Il No della Casta parlamentare alla rinucia degli ingusti vitalizi. La notizia si diffonde solo grazie alla rete

2 novembre 2011 1 Di redazione

Laddove i giornali e le televisioni “fallano” nell’informazione, ci pensa internet e la posta elettronica diventa il canale per veicolare quelle notizie che interessano alle gente, alle quali, noi giornalisti, non abbiamop prestato attenzione. Una di queste è certamente la proposta di abolizione dei vitalizi per i parlamentari, presentata il 21 settembre di quest’anno dal deputato Antonio Borghesi dell’Italia dei Valori. Ebbene in un messaggio di posta elettronica, che gira tra amico ad amico, si può conoscere con quale compattezza, il Parlamento, ha bocciato quella proposta.
Questa la proposta di Borghesi:
“Penso che nessun cittadino e nessun lavoratore al di fuori di qui possa accettare l’idea che gli si chieda, per poter percepire un vitalizio o una pensione, di versare contributi per quarant’anni, quando qui dentro sono sufficienti cinque anni per percepire un vitalizio. È una distanza tra il Paese reale e questa istituzione che deve essere ridotta ed evitata. Non sarà mai accettabile per nessuno che vi siano persone che hanno fatto il parlamentare per un giorno – ce ne sono tre – e percepiscono più di 3.000 euro al mese di vitalizio. Non si potrà mai accettare che ci siano altre persone rimaste qui per sessantotto giorni, dimessisi per incompatibilità, che percepiscono un assegno vitalizio di più di 3.000 euro al mese. C’è la vedova di un parlamentare che non ha mai messo piede materialmente in Parlamento, eppure percepisce un assegno di reversibilità.
Credo che questo sia un tema al quale bisogna porre rimedio e la nostra proposta, che stava in quel progetto di legge e che sta in questo ordine del giorno, è che si provveda alla soppressione degli assegni vitalizi, sia per i deputati in carica che per quelli cessati, chiedendo invece di versare i contributi che a noi sono stati trattenuti all’ente di previdenza, se il deputato svolgeva precedentemente un lavoro, oppure al fondo che l’INPS ha creato con gestione a tassazione separata.

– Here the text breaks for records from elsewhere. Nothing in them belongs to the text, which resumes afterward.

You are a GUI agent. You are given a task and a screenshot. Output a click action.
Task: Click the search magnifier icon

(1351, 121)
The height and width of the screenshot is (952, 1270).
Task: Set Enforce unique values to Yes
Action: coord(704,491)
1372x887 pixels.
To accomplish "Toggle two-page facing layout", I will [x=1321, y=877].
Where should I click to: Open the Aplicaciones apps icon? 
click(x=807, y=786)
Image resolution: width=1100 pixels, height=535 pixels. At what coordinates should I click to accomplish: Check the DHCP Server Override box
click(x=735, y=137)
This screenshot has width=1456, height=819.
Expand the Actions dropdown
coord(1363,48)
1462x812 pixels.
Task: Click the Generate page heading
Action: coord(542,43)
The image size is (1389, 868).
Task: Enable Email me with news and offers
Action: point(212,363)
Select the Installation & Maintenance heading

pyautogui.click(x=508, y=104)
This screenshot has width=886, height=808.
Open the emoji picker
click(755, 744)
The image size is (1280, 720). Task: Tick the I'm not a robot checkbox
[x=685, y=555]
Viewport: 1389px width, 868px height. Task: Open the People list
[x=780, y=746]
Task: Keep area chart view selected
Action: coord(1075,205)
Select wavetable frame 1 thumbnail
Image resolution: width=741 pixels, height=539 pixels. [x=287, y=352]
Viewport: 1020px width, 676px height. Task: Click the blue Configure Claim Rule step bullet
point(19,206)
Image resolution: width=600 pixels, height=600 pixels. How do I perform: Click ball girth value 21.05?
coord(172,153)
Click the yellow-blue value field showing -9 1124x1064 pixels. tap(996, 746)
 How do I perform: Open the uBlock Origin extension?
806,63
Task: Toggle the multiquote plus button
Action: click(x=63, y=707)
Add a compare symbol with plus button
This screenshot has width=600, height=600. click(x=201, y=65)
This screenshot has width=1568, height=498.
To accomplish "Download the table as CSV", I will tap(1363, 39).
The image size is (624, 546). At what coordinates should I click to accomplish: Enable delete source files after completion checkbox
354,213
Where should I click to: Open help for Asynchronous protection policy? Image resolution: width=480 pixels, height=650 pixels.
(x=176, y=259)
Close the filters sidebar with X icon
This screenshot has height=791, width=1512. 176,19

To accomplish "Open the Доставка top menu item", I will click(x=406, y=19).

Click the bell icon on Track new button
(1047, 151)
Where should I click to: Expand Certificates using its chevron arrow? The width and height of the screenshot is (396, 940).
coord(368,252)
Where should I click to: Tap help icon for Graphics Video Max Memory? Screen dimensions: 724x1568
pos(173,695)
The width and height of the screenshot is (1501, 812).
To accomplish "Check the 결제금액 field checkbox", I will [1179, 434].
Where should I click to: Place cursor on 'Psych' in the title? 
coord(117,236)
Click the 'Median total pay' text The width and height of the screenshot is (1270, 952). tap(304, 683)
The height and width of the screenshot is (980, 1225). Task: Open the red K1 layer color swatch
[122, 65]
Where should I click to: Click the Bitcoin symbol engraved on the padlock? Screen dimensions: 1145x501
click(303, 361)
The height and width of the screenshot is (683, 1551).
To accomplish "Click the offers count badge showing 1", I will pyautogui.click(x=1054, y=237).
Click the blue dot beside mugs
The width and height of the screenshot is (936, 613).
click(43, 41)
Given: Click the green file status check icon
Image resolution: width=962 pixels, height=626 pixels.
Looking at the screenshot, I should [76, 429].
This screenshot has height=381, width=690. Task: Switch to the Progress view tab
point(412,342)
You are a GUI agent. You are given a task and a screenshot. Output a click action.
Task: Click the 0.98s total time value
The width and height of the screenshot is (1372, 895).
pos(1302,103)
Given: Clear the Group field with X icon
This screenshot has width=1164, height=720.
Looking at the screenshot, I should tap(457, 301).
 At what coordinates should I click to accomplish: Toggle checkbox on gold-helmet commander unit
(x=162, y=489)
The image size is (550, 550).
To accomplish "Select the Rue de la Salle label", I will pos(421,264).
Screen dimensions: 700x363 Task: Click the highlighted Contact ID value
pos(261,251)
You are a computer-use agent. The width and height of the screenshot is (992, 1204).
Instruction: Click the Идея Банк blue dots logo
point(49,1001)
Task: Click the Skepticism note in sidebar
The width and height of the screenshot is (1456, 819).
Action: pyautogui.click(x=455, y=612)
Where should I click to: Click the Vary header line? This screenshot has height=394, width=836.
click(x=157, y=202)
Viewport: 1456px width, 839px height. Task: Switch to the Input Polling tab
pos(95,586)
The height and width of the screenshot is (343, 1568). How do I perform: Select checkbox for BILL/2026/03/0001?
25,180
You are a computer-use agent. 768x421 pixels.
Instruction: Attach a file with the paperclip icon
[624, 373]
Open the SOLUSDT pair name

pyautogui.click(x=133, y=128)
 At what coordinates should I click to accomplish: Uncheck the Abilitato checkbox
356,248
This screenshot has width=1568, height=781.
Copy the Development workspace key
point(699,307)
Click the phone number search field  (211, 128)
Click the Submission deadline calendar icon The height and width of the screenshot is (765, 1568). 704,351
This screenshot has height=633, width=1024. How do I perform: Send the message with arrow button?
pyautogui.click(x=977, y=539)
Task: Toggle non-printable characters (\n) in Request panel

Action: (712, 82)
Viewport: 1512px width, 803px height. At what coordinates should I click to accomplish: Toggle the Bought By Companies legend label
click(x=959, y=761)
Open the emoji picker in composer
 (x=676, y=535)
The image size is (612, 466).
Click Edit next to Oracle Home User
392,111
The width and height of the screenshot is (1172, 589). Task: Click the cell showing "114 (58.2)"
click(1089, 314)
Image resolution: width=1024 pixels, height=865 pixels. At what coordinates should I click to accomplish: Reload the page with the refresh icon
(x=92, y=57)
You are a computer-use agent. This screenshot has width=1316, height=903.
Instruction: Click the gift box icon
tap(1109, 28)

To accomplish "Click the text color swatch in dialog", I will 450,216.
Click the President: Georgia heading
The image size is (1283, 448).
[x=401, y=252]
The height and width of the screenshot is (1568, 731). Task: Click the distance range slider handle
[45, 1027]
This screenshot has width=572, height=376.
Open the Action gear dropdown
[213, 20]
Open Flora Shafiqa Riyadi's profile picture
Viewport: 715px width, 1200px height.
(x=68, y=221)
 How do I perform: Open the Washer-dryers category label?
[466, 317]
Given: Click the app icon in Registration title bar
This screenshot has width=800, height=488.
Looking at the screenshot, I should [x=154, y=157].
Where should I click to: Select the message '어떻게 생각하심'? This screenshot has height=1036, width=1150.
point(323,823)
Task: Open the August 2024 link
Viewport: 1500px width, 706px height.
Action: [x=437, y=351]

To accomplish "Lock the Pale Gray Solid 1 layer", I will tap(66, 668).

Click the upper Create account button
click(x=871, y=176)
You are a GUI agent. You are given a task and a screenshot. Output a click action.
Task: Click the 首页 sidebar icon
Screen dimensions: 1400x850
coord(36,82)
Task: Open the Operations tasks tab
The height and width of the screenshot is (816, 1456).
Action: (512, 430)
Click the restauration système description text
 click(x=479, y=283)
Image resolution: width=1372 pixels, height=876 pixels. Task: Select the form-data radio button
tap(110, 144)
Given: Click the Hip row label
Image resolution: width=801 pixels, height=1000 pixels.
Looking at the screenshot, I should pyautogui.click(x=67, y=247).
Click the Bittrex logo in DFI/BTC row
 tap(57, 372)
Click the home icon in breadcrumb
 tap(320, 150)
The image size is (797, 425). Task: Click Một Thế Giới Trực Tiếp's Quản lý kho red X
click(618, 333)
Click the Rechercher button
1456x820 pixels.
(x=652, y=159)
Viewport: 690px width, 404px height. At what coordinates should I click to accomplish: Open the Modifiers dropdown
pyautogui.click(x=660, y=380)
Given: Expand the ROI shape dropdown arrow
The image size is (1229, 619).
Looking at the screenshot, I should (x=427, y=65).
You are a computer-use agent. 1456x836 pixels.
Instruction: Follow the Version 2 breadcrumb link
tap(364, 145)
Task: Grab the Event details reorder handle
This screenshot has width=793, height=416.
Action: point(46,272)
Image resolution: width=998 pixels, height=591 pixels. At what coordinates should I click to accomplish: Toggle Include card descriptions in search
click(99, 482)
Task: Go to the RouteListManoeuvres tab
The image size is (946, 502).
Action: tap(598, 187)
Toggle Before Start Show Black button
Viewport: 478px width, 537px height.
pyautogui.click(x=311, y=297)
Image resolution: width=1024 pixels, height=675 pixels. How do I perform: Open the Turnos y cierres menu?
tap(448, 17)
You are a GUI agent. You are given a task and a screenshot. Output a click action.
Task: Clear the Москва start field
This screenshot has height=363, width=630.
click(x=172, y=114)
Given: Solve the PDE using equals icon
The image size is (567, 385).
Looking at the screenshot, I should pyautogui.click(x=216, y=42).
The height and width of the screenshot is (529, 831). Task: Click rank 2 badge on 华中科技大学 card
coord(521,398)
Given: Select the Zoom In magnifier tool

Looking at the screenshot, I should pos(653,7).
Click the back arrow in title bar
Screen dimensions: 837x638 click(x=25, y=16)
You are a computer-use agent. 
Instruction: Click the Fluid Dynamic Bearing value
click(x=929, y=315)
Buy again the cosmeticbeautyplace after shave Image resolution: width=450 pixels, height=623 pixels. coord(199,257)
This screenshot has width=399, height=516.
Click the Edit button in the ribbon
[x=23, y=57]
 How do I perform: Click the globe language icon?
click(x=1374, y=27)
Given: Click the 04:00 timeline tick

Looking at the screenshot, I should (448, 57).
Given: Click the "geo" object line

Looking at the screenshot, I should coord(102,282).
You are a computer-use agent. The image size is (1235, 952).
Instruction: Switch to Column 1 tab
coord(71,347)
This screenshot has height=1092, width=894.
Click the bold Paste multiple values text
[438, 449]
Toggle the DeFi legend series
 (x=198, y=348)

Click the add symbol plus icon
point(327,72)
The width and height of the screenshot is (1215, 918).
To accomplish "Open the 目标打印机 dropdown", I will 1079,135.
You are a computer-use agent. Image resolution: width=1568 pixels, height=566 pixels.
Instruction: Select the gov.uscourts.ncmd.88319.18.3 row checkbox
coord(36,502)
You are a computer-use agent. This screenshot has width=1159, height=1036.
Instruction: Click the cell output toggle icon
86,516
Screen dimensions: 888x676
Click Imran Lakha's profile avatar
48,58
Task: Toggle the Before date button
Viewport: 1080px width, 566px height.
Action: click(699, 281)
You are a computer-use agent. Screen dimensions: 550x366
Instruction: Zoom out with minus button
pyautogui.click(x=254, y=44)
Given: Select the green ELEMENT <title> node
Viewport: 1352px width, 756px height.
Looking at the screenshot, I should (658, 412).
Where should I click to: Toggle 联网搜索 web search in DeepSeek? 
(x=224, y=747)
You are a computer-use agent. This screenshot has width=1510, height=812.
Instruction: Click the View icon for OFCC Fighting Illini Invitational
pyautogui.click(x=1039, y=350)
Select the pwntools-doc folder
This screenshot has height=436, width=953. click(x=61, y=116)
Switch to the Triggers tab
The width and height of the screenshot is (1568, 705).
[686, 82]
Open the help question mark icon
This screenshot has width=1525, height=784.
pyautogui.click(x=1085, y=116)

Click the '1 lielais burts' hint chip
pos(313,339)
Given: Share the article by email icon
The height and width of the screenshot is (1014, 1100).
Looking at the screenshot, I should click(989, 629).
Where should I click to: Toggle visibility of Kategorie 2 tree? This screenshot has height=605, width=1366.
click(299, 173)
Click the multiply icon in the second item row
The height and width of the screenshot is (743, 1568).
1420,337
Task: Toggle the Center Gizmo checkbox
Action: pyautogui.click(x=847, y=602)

Ciò permetterebbe ad ognuno di cumulare quei versamenti con gli altri nell’arco della sua vita e, secondo i criteri normali di ogni cittadino e di ogni lavoratore, percepirebbe poi una pensione conseguente ai versamenti realizzati.
Proprio la Corte costituzionale, con la sentenza richiamata dai colleghi questori, ha permesso invece di dire che non si tratta di una pensione, che non esistono dunque diritti quesiti e che, con una semplice delibera dell’Ufficio di Presidenza, si potrebbe procedere nel senso da noi prospettato,che consentirebbe di fare risparmiare al bilancio della Camera e anche a tutti i cittadini e ai contribuenti italiani circa 150 milioni di euro l’anno”.
Questa la risposta delle votazioni
• Presenti 525
• Votanti 520
• Astenuti 5
• Maggioranza 261
• Hanno votato sì 22
• Hanno votato no 498).
I 22 sono: Barbato, Borghesi, Cambursano, Di Giuseppe, Di Pietro, Di Stanislao, Donadi, Evangelisti, Favia, Formisano, Aniello, Messina, Monai, Mura, Paladini, Palagiano, Palomba, Piffari, Porcino, Razzi, Rota, Scipoti, Zazzera.